Size differences between adult and pediatric cardiac patients require miniaturization. Anatomically, pediatric patients have small upper and lower airways, small veins and arteries, and a decreased body surface area, as compared with adult patients. There are several anesthetic implications related to patient size. Some centers believe that the placement of arterial catheters by cutdown in neonates and infants represents the most expedient approach, particularly when optimal sites are limited. Pulmonary artery catheters are used infrequently, both because of the technical difficulties in positioning the tip in the pulmonary artery and because of the fundamental fact that pulmonary flow bears no obligatory relationship to systemic output in children with either intra- or extracardiac communications. Transthoracic catheters for pressure monitoring and delivery of vasoactive substances are commonly placed from the surgical field. Adequacy of the repair and function can be assessed by transesophageal or epicardial echocardiography with Doppler color flow imaging.[15] [16] CPB serves as another example of the influence of patient size on management. The ratio of pump priming volume to patient blood volume is considerably higher in small children than in adults, resulting in a greater degree of hemodilution. Several studies have demonstrated a heightened inflammatory response to CPB in children, compared to adults.[17] [18] This effect is related to the disproportionate exposure to the nonendothelialized surfaces of the pump circuit per body surface area. Greater damage to the formed blood elements and plasma proteins is incurred, resulting in activation of mediators of inflammation.

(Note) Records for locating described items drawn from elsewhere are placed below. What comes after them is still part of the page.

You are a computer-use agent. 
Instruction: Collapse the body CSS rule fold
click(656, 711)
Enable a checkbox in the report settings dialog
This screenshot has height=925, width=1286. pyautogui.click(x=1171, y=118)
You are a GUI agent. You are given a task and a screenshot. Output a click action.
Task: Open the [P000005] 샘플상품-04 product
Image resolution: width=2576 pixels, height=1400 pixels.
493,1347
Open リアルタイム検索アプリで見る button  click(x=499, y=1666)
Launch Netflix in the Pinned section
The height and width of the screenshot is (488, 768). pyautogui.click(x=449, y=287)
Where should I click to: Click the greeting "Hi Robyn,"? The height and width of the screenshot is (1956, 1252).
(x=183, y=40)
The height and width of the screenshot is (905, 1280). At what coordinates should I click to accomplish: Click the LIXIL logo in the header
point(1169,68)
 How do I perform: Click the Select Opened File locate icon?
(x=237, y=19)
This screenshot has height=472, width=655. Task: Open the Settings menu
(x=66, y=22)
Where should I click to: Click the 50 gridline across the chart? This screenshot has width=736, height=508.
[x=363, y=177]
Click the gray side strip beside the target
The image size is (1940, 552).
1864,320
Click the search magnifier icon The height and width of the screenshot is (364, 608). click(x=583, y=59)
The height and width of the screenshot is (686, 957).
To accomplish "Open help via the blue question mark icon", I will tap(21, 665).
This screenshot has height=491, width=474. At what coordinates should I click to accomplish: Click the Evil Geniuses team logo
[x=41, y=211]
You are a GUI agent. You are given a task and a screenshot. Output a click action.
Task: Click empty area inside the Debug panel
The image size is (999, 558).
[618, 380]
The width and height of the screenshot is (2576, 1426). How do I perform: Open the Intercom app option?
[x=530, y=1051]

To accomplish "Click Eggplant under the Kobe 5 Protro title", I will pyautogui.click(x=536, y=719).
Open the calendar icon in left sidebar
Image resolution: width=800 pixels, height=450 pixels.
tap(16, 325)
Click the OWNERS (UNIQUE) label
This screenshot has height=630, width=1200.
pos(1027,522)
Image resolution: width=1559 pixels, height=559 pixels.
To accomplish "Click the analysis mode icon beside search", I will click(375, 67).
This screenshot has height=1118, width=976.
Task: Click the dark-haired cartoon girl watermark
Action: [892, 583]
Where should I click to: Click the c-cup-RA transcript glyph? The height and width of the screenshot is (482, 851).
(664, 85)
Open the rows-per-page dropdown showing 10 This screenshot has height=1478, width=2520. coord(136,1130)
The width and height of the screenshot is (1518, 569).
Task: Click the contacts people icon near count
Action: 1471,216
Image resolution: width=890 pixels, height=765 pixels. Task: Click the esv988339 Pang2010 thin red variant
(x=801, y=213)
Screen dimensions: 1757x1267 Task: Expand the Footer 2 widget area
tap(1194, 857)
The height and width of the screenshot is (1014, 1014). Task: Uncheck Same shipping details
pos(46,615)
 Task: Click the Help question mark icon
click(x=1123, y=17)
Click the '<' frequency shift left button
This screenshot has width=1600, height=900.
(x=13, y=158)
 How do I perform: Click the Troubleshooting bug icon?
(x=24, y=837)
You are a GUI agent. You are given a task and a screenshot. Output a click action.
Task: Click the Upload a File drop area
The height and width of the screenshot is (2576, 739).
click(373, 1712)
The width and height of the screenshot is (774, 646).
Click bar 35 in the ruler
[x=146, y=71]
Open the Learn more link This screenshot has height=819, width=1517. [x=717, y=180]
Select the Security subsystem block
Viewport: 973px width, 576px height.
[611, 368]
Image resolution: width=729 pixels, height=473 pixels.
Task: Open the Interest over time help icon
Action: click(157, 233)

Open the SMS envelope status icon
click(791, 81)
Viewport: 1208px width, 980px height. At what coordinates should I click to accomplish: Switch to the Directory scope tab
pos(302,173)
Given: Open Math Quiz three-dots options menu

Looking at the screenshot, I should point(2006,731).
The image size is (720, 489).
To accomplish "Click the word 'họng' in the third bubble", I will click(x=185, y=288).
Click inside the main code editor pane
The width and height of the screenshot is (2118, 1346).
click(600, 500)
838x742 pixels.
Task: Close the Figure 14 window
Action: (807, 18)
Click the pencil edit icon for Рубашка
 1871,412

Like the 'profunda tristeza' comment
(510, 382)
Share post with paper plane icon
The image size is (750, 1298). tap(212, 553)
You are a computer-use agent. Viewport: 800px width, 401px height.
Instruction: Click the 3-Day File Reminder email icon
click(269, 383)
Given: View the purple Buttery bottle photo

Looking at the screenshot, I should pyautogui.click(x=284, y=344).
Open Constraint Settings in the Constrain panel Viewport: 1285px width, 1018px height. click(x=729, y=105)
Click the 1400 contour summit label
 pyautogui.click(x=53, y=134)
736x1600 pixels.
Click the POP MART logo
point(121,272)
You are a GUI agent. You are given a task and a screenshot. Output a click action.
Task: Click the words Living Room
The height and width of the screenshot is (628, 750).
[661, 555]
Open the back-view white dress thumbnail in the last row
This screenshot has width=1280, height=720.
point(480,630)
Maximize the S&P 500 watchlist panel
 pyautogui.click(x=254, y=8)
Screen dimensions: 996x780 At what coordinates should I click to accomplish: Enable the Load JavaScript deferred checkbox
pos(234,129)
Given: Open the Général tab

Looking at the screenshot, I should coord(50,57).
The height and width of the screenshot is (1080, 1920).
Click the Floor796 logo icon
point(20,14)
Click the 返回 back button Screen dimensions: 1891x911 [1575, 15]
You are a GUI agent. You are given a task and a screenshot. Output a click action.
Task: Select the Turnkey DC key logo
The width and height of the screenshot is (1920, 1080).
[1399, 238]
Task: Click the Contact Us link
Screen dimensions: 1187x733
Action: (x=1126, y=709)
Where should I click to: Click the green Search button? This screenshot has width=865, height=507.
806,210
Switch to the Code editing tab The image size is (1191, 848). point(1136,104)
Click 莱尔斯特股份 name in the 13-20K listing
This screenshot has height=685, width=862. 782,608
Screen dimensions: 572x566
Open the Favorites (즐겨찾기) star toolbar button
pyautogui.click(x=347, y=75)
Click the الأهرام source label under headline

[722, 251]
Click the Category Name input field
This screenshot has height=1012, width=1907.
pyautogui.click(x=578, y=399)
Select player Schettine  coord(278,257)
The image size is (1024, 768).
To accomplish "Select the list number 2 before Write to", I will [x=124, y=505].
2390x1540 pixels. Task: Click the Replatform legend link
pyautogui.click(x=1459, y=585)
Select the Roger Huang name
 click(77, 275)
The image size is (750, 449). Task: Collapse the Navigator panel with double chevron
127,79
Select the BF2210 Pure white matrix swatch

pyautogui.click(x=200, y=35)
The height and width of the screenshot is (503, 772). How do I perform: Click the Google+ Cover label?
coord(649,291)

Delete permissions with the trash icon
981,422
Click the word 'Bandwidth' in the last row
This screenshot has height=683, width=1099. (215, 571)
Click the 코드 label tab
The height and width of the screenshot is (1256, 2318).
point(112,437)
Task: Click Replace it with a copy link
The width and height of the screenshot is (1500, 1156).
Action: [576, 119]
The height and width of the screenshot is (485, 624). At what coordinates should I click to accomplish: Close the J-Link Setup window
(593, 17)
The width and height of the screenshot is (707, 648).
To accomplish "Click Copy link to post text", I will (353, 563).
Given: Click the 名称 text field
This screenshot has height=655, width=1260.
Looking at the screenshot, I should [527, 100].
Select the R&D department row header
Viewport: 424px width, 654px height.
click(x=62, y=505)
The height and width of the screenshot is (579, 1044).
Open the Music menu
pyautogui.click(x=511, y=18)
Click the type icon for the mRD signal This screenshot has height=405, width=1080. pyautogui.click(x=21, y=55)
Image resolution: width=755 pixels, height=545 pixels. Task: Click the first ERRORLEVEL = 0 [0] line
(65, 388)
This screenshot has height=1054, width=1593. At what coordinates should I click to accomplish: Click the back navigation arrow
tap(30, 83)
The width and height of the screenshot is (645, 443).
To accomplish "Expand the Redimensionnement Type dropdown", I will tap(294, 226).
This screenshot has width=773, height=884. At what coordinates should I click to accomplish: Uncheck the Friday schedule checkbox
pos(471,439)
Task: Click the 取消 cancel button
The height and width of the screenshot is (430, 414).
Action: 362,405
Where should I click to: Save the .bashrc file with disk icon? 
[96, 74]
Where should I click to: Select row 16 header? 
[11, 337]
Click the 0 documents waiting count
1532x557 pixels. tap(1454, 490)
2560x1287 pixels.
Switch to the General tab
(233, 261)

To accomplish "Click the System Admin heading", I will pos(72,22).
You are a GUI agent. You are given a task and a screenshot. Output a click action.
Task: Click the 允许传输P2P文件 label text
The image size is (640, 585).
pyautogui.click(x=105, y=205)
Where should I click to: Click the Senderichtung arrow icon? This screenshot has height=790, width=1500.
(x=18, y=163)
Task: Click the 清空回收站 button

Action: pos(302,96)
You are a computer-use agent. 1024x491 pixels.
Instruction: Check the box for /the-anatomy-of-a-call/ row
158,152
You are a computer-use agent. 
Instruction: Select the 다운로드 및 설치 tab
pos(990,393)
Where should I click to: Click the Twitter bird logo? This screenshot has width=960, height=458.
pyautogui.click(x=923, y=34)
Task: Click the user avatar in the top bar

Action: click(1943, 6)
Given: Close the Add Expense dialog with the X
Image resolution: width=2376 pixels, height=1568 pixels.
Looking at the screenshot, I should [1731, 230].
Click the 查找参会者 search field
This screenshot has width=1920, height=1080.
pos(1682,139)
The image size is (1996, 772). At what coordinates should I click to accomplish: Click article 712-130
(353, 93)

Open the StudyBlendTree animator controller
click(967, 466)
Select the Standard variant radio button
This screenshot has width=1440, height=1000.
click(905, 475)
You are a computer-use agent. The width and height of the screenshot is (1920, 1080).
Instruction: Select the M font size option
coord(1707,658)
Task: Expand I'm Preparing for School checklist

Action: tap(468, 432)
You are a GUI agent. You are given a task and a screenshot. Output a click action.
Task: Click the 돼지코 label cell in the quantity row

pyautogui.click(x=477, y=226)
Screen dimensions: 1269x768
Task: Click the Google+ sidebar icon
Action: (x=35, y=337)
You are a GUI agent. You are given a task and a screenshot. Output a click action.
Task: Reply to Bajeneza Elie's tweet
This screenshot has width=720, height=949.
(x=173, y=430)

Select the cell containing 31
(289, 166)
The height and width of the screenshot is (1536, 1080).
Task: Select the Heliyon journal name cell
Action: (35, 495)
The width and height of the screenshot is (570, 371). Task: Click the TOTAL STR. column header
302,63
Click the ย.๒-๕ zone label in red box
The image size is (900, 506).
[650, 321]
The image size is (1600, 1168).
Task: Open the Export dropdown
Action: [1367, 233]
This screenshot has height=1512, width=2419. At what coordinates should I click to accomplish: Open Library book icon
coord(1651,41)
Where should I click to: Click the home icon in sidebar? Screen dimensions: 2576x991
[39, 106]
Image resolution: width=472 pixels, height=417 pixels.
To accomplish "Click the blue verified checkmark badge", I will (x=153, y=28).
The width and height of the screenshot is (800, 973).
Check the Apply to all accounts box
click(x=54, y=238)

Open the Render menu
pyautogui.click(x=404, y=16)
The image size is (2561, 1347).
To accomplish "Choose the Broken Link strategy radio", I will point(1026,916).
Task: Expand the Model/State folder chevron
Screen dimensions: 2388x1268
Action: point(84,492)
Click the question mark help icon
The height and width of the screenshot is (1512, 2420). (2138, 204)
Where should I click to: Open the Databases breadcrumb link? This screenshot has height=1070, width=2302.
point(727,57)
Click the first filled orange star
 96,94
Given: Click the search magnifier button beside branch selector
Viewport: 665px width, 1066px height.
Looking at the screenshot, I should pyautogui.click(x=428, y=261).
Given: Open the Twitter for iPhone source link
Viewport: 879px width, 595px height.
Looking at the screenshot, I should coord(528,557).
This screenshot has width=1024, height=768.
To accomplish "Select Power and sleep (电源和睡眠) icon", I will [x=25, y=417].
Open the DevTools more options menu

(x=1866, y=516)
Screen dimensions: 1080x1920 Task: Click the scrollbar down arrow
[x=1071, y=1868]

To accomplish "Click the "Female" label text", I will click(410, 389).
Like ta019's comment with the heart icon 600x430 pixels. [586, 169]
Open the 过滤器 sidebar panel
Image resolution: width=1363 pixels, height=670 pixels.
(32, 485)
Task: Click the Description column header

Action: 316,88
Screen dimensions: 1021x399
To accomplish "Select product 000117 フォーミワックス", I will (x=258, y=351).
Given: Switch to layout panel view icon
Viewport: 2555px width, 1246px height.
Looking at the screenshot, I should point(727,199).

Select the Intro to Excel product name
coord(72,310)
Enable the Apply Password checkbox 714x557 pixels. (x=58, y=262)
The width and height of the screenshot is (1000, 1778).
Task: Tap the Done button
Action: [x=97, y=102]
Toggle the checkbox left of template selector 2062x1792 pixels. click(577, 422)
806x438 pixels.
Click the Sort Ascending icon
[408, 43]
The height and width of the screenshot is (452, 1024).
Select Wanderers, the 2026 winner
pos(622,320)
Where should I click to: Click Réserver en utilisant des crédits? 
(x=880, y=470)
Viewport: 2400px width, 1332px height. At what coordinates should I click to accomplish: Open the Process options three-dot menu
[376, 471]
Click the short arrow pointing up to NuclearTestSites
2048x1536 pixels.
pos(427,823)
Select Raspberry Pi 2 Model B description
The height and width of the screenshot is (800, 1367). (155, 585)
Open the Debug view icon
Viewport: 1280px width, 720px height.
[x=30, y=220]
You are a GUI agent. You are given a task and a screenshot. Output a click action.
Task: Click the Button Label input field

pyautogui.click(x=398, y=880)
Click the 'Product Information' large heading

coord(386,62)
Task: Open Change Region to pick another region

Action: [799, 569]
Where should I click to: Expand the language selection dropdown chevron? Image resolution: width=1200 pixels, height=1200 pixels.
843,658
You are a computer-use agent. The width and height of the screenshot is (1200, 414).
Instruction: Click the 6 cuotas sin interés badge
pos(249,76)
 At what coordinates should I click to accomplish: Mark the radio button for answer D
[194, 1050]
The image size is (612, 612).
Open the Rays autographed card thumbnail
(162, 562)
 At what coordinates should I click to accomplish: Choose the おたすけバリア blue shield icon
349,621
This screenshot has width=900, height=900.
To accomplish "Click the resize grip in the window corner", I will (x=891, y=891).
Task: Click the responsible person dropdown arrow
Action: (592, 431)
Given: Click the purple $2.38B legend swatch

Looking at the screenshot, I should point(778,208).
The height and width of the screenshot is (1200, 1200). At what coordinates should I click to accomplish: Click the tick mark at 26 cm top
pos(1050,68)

Finally, in pediatric patients with congenital heart disease, the cardiovascular system often represents the sole cause of the medical problem. This is in contrast to the multiplicity of diagnoses and organ system involvement frequently found in adults with acquired cardiovascular disease. Moreover, there is a special disease-growth interrelationship unique to growing infants and children that does not exist in adults. This special interrelationship permits developing organs to compensate for and modify existing disease processes. Reparative and recuperative processes in children are greater as a result of this compensatory ability of developing organ systems. Adult cardiac patients unfortunately do not exhibit the same recuperative ability. Although children adapt well to cardiovascular pathology, there are some negative aspects to longstanding heart disease. Congenital heart disease has detrimental effects on somatic growth as well as on the growth and development of the brain, myocardium, and lung.